» WHAT THIS TASK INVOLVES
From the entries below, transcribe exactly the lines between the line holding "Where should I click to: Select the Caches" and the line holding "Task: Click the IFRS", inclusive; skip all other lines.
MATERIAL FOR THIS TASK START
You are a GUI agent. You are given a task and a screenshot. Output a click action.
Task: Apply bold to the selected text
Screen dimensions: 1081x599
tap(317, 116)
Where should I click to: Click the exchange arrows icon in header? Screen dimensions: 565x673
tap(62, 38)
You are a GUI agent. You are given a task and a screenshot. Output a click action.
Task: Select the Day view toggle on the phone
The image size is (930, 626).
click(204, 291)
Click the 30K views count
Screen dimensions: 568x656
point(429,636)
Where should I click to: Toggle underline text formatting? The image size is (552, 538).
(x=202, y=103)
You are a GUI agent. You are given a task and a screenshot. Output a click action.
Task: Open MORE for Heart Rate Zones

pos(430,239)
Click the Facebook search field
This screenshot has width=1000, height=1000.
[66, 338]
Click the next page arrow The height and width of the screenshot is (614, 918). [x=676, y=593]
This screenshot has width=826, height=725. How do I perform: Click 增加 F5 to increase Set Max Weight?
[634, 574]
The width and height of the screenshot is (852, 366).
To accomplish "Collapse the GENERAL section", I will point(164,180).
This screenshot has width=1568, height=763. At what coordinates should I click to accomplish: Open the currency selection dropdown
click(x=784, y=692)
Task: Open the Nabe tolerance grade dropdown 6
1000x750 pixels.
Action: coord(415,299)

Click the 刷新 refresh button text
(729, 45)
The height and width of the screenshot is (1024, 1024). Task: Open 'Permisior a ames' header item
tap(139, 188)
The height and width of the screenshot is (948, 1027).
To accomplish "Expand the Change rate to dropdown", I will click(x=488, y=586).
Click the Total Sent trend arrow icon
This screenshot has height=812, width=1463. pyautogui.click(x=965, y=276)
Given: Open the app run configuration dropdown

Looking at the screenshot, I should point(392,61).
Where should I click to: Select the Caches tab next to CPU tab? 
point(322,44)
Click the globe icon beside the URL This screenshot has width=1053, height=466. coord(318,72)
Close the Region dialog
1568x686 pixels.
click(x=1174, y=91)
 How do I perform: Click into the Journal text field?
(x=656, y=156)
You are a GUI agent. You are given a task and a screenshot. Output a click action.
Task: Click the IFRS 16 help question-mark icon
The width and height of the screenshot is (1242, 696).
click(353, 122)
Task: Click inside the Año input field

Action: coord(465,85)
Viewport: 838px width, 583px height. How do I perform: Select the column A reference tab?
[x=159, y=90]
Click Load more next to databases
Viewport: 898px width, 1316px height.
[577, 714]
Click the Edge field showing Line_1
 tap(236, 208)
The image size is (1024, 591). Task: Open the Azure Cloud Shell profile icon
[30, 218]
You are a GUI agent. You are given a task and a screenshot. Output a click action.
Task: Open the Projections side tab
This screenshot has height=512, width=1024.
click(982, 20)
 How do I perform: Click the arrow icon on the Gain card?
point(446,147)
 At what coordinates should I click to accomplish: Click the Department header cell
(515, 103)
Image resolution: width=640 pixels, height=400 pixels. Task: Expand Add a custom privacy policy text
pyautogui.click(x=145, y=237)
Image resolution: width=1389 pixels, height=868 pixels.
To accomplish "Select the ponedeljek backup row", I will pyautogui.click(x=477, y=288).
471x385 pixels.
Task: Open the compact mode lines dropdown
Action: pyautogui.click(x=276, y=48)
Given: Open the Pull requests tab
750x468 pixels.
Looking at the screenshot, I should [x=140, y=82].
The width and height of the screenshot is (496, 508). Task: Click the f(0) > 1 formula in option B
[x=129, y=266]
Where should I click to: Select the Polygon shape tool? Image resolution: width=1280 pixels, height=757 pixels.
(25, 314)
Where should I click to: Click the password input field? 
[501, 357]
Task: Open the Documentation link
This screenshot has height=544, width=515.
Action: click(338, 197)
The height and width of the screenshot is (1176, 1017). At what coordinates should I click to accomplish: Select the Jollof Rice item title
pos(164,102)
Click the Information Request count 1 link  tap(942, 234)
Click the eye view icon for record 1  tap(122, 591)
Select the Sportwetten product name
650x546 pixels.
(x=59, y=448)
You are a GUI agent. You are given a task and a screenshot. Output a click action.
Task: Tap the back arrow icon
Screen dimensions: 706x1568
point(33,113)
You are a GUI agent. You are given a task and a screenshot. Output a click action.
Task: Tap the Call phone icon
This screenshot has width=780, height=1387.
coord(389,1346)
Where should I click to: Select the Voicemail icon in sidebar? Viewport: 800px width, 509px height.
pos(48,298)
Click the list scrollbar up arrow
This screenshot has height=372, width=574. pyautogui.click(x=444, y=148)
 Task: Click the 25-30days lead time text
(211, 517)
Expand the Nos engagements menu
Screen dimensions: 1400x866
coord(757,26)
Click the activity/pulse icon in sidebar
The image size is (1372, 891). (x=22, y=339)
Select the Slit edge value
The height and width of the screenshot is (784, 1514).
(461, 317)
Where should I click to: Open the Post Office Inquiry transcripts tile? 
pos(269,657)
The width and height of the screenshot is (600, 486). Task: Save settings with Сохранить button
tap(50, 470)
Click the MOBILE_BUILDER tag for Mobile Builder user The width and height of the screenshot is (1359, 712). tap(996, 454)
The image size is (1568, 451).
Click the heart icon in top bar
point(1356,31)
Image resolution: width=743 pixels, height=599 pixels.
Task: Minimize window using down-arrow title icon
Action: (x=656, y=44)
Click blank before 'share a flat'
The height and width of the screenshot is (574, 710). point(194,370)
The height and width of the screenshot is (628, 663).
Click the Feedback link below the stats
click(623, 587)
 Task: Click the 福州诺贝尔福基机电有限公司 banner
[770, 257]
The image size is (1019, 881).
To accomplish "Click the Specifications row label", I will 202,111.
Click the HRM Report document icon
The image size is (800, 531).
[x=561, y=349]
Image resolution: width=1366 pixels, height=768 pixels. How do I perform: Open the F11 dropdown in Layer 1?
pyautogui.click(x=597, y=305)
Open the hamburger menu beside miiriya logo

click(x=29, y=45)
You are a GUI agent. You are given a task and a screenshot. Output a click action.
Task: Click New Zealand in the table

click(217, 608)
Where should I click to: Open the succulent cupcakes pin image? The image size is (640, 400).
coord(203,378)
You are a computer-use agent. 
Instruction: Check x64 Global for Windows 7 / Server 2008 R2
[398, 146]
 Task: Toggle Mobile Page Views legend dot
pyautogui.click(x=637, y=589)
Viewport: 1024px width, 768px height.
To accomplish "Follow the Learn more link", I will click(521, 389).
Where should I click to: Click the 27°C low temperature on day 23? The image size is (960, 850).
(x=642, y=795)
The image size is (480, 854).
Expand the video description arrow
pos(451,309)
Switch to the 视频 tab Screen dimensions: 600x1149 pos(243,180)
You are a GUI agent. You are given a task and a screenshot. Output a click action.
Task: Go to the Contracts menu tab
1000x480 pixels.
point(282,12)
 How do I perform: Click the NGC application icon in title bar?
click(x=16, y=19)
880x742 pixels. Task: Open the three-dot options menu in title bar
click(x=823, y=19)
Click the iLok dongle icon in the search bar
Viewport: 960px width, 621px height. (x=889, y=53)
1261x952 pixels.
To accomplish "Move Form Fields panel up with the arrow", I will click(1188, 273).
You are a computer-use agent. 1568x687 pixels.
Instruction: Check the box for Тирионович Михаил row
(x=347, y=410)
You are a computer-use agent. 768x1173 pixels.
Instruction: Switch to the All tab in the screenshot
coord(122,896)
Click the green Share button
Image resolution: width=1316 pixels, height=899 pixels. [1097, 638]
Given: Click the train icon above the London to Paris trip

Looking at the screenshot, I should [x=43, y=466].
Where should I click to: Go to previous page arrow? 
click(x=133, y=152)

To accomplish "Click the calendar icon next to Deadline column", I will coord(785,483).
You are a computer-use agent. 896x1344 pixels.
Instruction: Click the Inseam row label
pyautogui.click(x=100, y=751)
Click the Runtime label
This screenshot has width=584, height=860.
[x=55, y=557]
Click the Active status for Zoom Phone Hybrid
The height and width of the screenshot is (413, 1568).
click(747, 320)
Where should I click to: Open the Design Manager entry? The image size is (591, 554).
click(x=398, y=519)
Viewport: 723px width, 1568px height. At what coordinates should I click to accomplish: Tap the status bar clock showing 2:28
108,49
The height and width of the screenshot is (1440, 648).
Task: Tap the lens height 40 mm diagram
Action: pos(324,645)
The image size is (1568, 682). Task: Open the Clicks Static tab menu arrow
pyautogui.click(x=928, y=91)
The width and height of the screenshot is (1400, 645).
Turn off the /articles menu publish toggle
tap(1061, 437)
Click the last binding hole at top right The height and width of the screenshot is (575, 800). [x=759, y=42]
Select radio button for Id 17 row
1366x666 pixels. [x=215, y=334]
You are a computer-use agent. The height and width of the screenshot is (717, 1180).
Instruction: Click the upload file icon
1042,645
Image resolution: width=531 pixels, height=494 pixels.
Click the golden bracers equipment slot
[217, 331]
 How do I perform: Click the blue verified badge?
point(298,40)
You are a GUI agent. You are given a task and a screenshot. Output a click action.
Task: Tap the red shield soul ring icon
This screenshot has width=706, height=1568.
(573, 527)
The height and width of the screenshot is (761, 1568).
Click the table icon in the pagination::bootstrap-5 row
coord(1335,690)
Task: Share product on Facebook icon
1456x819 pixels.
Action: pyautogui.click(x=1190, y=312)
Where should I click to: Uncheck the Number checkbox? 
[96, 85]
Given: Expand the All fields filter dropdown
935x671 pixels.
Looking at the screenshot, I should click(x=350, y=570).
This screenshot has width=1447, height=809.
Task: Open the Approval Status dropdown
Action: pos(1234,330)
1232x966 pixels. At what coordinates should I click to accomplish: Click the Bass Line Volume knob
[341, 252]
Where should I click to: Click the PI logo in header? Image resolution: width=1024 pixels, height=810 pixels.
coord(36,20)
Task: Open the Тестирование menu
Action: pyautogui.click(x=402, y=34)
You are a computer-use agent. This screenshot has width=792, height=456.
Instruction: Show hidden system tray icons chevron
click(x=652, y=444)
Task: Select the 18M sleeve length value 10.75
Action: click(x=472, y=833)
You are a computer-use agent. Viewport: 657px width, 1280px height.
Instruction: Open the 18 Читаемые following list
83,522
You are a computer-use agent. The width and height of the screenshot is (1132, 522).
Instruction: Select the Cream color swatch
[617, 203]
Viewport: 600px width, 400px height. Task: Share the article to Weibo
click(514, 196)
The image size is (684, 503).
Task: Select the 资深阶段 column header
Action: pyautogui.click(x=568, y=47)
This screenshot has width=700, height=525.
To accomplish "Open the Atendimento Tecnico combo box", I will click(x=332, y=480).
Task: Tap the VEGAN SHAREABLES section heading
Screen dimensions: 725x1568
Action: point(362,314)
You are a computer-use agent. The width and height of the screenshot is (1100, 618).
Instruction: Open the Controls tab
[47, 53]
MATERIAL FOR THIS TASK END
» SOLUTION FOR THIS EXERCISE
Where should I click to: Select the Caches tab next to CPU tab? 
point(322,44)
Click the globe icon beside the URL This screenshot has width=1053, height=466. coord(318,72)
Close the Region dialog
1568x686 pixels.
click(x=1174, y=91)
 How do I perform: Click into the Journal text field?
(x=656, y=156)
You are a GUI agent. You are given a task and a screenshot. Output a click action.
Task: Click the IFRS 16 help question-mark icon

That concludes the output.